Rolando Moreno
Luego de años de anunciar que su gobierno no haría nada en contra de la gente, la presidenta Cristina Fernández y su equipo económico se han despachado (hasta el día de hoy 23-01-14) con una devaluación del 20% del peso argentino en lo que va del año, enviando al traste el relato económico sostenido durante los últimos años por la heredera de Néstor Kirchner, iniciador y mentor de la corriente política denominada kirchnerismo.
De esta forma, Cristina está cumpliendo con las imposiciones que le demandan los factores económicos para intentar conseguir un posible apoyo político a su proyecto para continuarlo más allá del 2015, y lograr cierto grado de poder político que la proteja de futuras acciones judiciales en su contra en manos de la justicia de las corporaciones económicas que la quieren ver fuera del gobierno mucho antes del 2015.
Así, cediendo a la devaluación, negociando con el Club de París (19 países poderosos) y estableciendo acuerdos con empresas extranjeras se intenta llegar al próximo año con algún candidato más o menos presentable para la sociedad que sea confiable (como no lo fueron Duhalde, Lavagna, Cobos, Alberto Fernández, Redrado, Sergio Massa, Amado Boudu, Daniel Scioli) u otros integrantes del gobierno kirchnerista en estos 10 años de crecimiento con 1.5 millones de jóvenes que no estudian ni trabajan en la Argentina de la soja, la yerba mate, la carne, el vino y el dulce de leche.

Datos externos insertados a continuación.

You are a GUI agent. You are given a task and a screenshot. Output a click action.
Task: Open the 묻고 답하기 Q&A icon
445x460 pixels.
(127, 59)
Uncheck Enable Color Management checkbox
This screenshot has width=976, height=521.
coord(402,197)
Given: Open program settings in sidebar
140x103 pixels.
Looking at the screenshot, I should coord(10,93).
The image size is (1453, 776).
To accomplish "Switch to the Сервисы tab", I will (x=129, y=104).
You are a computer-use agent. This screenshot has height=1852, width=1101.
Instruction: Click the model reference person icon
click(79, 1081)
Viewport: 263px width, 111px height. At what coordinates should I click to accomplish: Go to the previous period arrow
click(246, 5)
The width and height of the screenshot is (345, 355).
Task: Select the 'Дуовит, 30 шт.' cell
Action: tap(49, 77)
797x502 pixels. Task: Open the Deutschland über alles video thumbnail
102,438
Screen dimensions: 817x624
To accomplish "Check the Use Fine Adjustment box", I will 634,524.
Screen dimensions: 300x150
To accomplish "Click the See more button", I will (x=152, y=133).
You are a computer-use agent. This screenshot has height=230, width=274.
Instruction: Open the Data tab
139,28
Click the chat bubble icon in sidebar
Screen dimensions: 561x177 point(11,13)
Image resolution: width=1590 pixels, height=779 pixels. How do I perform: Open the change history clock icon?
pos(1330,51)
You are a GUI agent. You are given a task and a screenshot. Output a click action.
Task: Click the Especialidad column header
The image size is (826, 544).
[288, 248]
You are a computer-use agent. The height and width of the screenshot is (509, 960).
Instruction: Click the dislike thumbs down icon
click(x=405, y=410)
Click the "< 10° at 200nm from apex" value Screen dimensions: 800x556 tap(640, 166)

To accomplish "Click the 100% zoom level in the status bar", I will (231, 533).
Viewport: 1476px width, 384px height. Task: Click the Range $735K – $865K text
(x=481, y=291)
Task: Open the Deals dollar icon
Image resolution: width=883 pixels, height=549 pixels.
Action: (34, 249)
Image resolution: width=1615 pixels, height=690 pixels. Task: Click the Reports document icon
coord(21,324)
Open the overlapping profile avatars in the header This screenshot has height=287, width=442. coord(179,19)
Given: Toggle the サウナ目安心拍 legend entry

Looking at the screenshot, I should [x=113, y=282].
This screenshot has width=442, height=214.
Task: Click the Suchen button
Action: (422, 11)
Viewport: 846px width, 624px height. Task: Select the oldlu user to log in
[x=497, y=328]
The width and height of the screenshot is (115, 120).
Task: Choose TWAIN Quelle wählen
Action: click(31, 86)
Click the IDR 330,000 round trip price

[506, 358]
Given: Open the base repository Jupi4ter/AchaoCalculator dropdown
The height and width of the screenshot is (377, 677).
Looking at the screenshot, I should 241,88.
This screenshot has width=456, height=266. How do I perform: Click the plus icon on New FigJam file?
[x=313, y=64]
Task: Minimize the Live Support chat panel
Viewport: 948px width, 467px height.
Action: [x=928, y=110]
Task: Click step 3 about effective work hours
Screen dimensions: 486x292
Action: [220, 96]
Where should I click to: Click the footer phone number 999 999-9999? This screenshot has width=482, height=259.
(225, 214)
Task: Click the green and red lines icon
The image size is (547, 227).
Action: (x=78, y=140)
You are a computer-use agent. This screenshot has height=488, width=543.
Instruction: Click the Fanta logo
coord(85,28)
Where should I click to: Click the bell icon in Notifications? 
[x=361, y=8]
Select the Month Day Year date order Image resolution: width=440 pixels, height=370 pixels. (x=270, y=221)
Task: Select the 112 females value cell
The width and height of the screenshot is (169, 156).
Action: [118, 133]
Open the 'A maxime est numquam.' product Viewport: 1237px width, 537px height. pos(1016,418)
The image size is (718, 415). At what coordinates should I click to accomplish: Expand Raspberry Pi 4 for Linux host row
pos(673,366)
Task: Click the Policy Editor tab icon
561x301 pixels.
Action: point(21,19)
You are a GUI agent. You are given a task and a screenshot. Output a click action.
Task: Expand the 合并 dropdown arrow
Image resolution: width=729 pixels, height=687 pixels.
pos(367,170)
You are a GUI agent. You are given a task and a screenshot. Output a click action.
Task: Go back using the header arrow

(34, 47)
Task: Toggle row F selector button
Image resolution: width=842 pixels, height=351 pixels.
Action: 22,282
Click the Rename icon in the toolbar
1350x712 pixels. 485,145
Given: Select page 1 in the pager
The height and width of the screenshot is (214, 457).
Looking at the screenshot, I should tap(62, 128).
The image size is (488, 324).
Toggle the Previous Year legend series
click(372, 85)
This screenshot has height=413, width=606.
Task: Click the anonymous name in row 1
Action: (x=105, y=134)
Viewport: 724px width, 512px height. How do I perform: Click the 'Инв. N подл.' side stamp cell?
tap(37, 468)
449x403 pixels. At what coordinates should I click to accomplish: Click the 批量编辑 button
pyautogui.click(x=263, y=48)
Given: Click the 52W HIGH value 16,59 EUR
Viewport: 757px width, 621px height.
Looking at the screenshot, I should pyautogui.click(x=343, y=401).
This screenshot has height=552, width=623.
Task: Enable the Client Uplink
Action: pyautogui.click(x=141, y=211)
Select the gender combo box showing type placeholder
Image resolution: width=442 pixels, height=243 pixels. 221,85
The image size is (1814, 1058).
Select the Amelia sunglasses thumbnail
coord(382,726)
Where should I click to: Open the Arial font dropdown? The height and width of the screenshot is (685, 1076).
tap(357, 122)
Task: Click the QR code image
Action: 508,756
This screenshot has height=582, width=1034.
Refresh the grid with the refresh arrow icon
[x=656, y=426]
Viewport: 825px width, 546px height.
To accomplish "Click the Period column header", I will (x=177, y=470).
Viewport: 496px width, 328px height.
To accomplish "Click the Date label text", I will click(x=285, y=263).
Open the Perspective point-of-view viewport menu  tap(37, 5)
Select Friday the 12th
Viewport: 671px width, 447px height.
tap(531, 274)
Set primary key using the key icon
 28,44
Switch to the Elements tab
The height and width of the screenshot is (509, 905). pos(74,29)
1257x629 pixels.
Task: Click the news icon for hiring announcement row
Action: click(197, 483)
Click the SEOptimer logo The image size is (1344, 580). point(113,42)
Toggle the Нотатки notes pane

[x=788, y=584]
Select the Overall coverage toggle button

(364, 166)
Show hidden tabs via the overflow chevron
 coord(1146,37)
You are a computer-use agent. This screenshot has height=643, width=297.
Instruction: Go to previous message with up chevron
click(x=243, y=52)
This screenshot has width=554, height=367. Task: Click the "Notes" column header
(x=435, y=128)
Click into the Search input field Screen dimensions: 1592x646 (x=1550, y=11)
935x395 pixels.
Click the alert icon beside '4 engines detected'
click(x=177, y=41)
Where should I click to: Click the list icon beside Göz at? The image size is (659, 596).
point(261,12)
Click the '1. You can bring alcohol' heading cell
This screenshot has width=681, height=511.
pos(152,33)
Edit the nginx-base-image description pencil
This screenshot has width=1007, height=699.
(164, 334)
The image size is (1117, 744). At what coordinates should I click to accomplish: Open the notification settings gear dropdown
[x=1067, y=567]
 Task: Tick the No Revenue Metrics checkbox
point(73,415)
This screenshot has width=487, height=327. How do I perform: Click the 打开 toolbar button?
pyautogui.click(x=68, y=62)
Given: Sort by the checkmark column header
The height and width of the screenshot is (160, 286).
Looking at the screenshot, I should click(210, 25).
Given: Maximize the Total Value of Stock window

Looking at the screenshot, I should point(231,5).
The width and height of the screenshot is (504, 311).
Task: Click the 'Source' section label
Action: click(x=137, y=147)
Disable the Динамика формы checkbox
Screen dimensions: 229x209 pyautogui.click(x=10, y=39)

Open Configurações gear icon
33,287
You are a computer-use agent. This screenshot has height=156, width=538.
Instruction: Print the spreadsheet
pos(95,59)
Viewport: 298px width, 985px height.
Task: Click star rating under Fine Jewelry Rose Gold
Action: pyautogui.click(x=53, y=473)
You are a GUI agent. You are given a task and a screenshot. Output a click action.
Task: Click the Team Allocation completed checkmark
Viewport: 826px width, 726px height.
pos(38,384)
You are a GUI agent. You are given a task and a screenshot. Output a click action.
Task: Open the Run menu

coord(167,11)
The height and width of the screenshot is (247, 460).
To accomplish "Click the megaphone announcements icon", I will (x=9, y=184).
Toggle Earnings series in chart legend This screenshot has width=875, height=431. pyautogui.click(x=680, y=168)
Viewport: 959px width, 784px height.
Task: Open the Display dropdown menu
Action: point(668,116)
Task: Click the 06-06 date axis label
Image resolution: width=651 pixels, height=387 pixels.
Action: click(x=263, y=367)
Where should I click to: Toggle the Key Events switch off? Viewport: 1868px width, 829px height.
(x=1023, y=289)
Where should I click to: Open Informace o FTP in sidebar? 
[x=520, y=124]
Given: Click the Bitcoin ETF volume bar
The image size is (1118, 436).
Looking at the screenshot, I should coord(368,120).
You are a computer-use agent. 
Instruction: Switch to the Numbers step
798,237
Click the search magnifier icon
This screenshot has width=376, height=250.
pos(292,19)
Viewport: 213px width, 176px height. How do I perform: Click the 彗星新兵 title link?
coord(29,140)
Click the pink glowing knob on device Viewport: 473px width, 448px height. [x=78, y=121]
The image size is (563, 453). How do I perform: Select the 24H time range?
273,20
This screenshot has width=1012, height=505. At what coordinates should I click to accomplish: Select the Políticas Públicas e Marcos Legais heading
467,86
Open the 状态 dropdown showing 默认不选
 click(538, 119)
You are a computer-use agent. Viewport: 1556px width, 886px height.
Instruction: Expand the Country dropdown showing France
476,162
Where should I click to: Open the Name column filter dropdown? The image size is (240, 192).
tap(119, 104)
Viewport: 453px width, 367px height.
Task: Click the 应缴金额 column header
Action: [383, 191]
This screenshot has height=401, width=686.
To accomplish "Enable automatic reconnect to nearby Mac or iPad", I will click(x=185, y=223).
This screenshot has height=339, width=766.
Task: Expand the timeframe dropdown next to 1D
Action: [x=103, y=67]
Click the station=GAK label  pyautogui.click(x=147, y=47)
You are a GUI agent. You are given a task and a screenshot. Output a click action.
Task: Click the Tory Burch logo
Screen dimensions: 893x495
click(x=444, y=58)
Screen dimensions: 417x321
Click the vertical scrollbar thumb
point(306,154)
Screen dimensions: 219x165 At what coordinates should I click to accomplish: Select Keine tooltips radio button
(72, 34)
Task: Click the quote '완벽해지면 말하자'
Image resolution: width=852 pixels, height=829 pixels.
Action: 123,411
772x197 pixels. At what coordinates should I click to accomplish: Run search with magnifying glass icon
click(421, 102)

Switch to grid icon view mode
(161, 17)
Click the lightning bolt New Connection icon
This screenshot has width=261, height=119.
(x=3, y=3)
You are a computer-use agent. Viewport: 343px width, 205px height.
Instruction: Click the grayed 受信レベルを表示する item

La devaluación negada, es un zarpazo al bolsillo de los trabajadores formales e informales, jubilados y pensionados, maestros, amas de casa que ven como la devaluación es trasladada a los precios (de forma lineal) por las empresas alimenticias y farmacéuticas, apropiándose de los salarios y ajustando la vida cotidiana de los argentinos, desilucionados nuevamente por un gobierno que termina negociando con el gran capital internacional y paga la deuda externa como ningún gobierno lo hizo en la historia de la Argentina.